KARACHI: A coalition of Pakistan’s top health and nutrition experts has urged the federal government to impose higher taxes on sugary drinks to directly subsidise healthy food, arguing that fiscal policy is now critical to reversing the country’s escalating malnutrition and obesity crisis.
The call came during the ‘Budget 2026-2027 Pre-Budget National Nutrition Advocacy Dialogue’, organised by the Pakistan Nutrition and Dietetic Society (PNDS) in collaboration with the Karachi Press Club on Friday.
Themed “Nutrition Crisis — Challenges and Pathways to Reform,” the dialogue laid bare the scale of the country’s dual burden of undernutrition and rising obesity, and presented concrete budget recommendations ahead of the 2026-27 fiscal plan.
Panellists coalesced around five budget priorities for 2026-27: establishing a Nutrition and Dietetic Council to regulate the profession; appointing nutritionists and dietitians in schools and district health and food systems; shifting to performance-based nutrition budgeting with clear accountability; releasing national nutrition survey microdata for local planning; increasing taxes on sugary drinks to 40pc, while subsidising healthy foods and physical activity infrastructure.
Participants at a pre-budget dialogue call for greater investment in preventive healthcare and subsidies for healthy food
Professor Dr Abdul Basit, director of Indus Diabetes & Endocrinology, warned that obesity was now a major driver of the country’s diabetes epidemic, with over 10 million children already overweight or obese.
“Prevention must begin before birth and continue through school age,” he said. “We cannot wait until people turn 30 or 40. By then, the damage is done,” he added.
To fund that prevention, Prof Basit proposed raising the federal excise duty on sugary drinks to 40 per cent. “But the tax cannot stand alone. Revenue collected should directly subsidise healthy foods and be invested in parks, playgrounds, and school physical education. We tax the problem and fund the solution,” he added.
He said new data showed that obesity among Pakistani women had doubled in recent years, even as 40 per cent of children under five remained stunted, and 18 per cent suffer from wasting. “More than half of all women and children are anaemic,” he added.

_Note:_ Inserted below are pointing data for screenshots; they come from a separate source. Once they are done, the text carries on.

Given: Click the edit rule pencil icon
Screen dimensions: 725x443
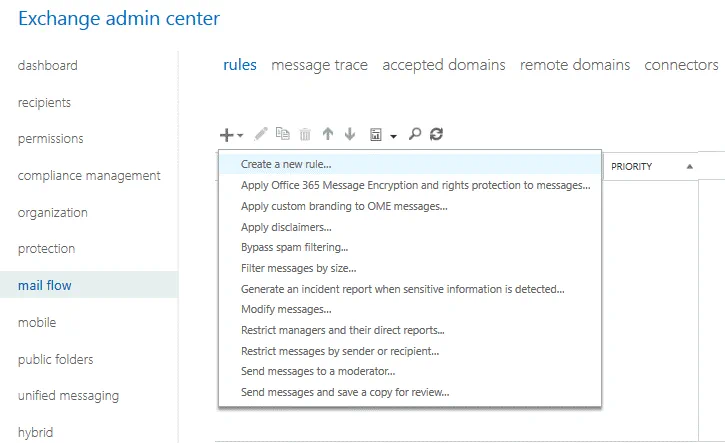Looking at the screenshot, I should coord(261,133).
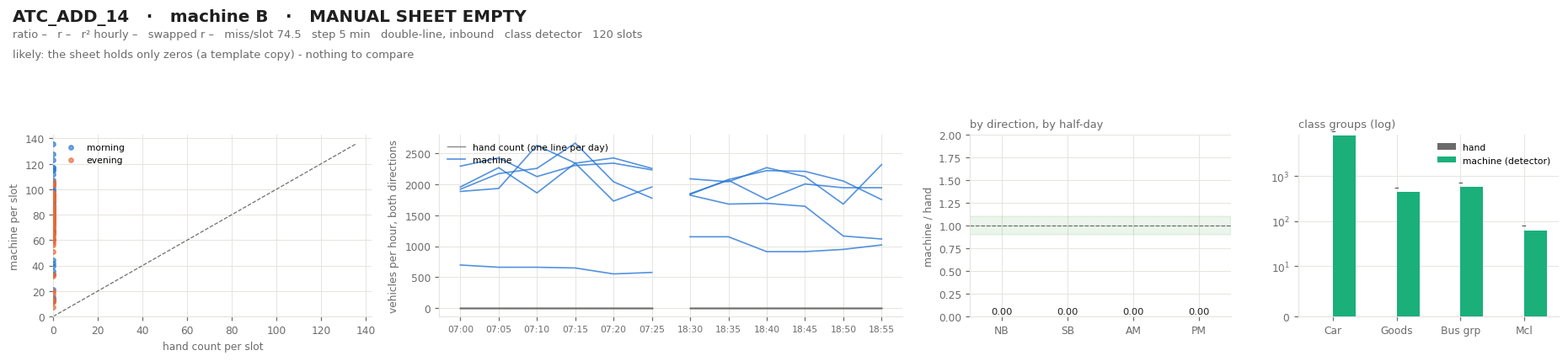This screenshot has width=1568, height=361.
Task: Click the Mcl green bar
Action: point(1535,273)
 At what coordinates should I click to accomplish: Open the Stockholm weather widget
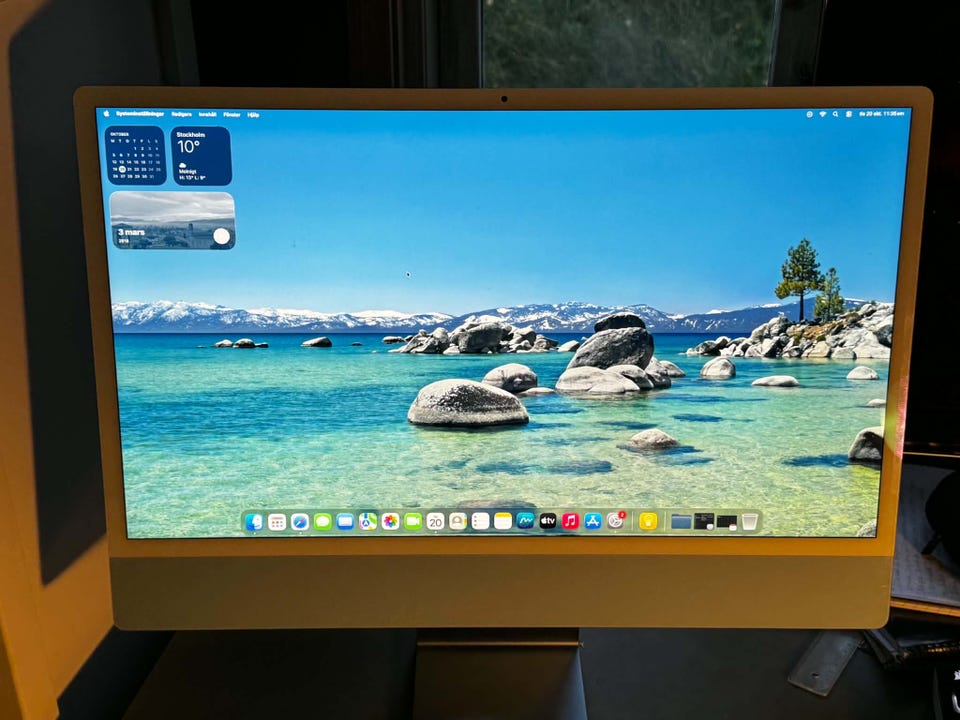(201, 156)
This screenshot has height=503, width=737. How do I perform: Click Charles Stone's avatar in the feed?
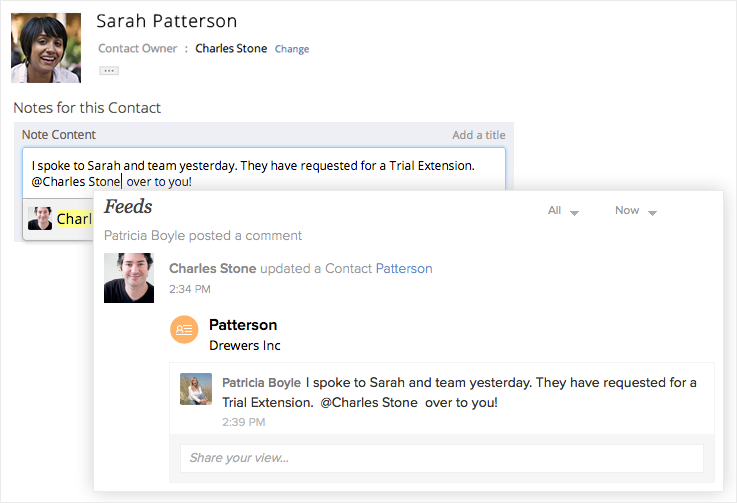[x=129, y=277]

He said unsafe water, poverty, climate shocks and food insecurity were compounding the crisis.
Health Economist Dr Asim Bashir Khan said that despite the evidence, nutrition remained chronically underfunded. He said that provincial financing gaps amount to 75pc, costing Pakistan nearly 17 billion US dollars annually due to lost productivity, higher healthcare expenses, and weakened human capital.

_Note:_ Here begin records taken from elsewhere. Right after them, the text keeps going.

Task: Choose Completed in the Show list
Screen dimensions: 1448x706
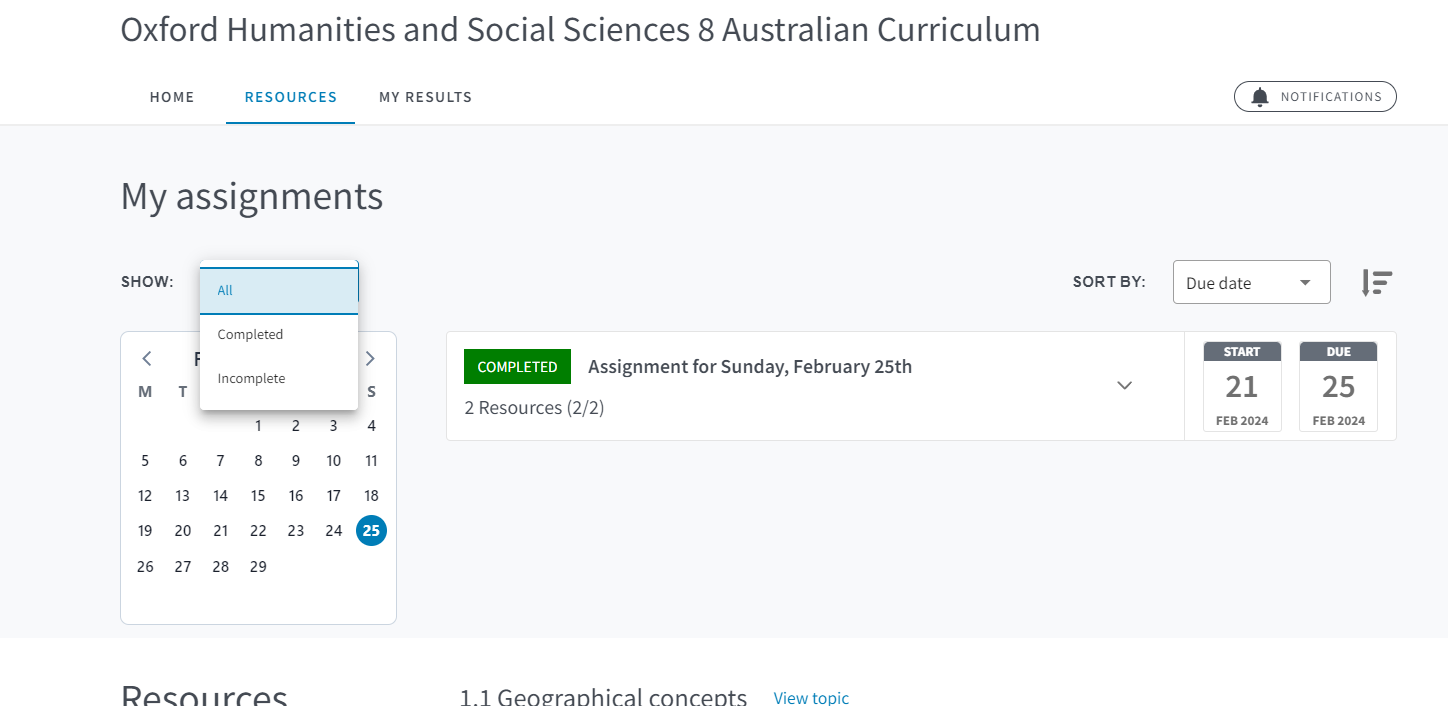Action: point(279,334)
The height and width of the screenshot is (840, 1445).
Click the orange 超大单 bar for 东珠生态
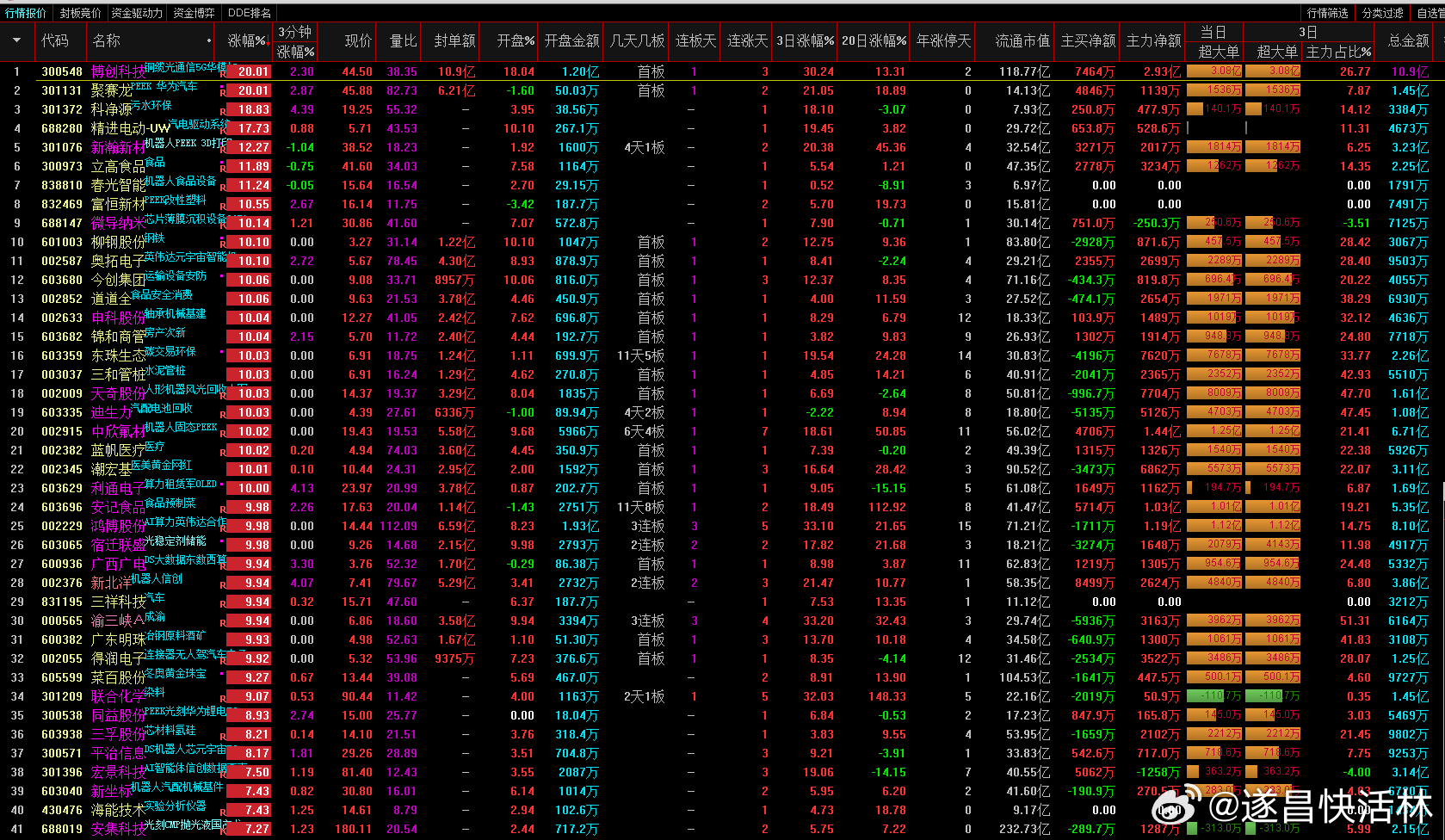pos(1213,355)
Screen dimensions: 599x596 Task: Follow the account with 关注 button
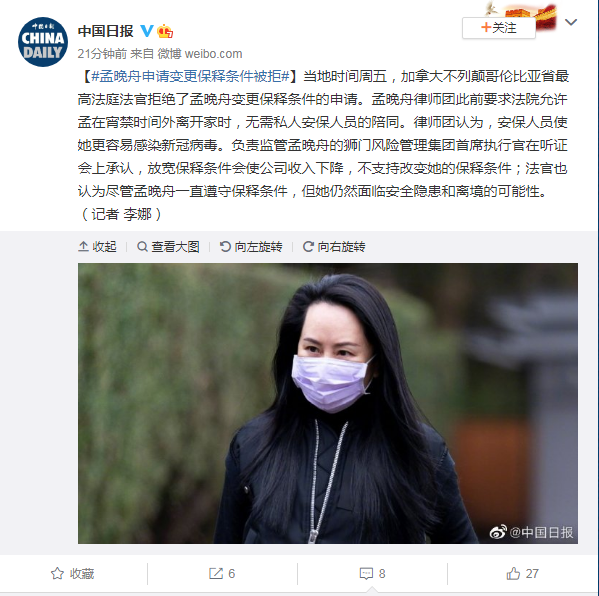pyautogui.click(x=499, y=28)
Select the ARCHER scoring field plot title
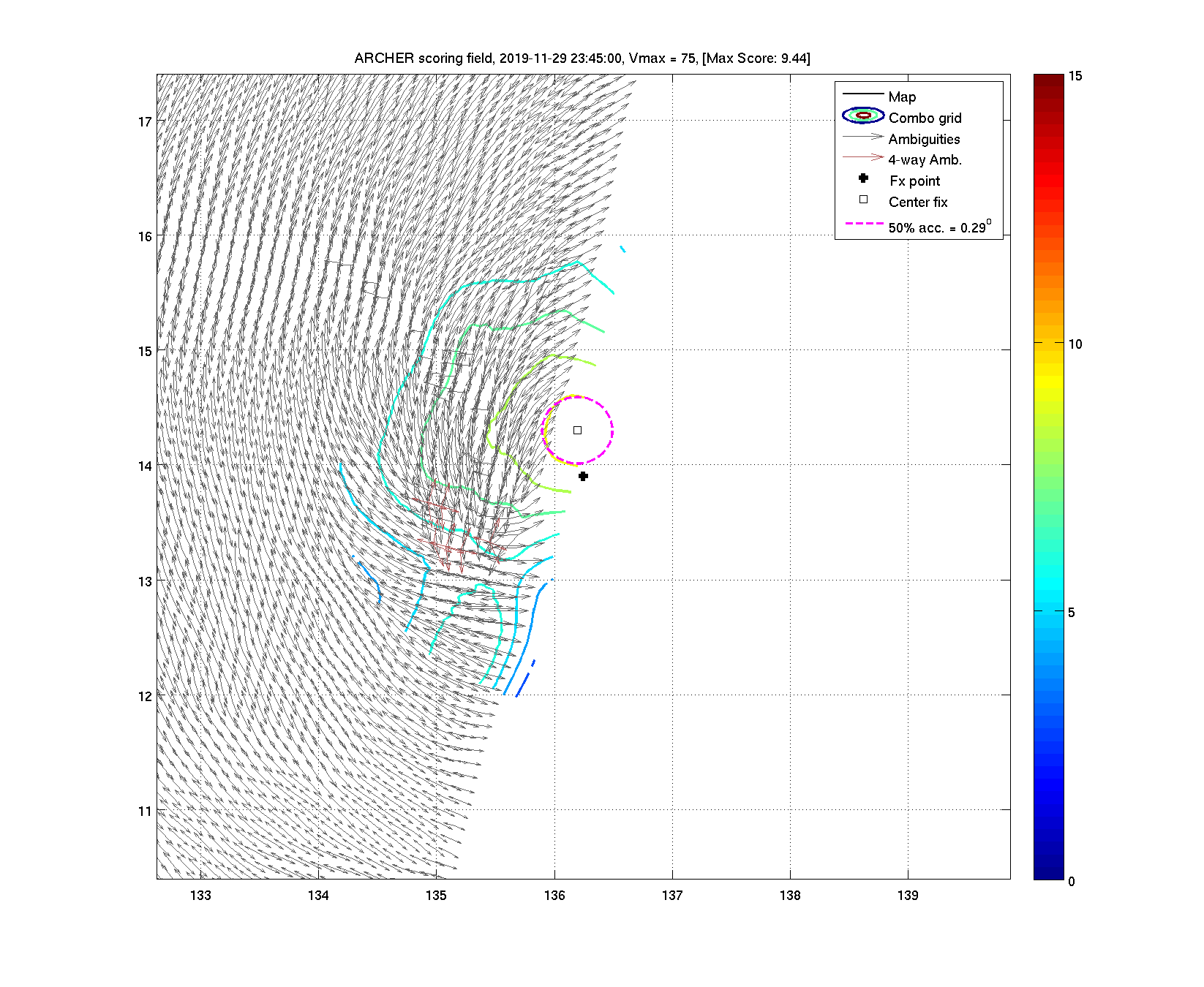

“Global agencies like the United Nations, World Health Organisation, World Bank, and WFP are supporting us, but government allocations remain limited,” Dr Khan said, calling for a shift from incremental to performance-based budgeting, stronger monitoring, and full transparency so nutrition spending was tied to measurable outcomes.
Earlier, at the seminar’s opening, PNDS President Fayza Khan said Pakistan’s failure was not a lack of policy but of implementation. “Nutrition must be recognised as a cornerstone of Pakistan’s health system,” she said.
She stressed the need to integrate nutritionists into primary healthcare, appoint dietitians in hospitals and research institutions, and empower them to participate in policymaking.
Professor Dr Nilofer Fatmi Safdar of Ziauddin University said that the country had trained nutrition professionals, but had created no jobs for them. “The absence of nutritionists in hospitals, basic health units, and district systems undermines everything from maternal health to food system management,” she said.
PNDS Vice President Dr Rabia Anwar also advocated the placement of qualified nutritionists in school programmes and across primary, secondary and tertiary care.
Dr Ashar Malik, a health economist at Aga Khan University, emphasised that billions had flowed into nutrition projects since the 2000s from the European Union, World Bank, USAID, and others, especially in Sindh, but the missing link was accountability. “Linking these investments to performance and measurable outcomes is essential,” he added.
He proposed that districts should use granular micro-survey data to estimate local needs, and called for making national nutrition survey microdata publicly available for decentralised planning.
Other experts, including Dr Zeeshan and Dr Naqvi of Shine Humanities, stressed reducing donor dependency and tackling root causes like WASH and women’s empowerment through holistic interventions.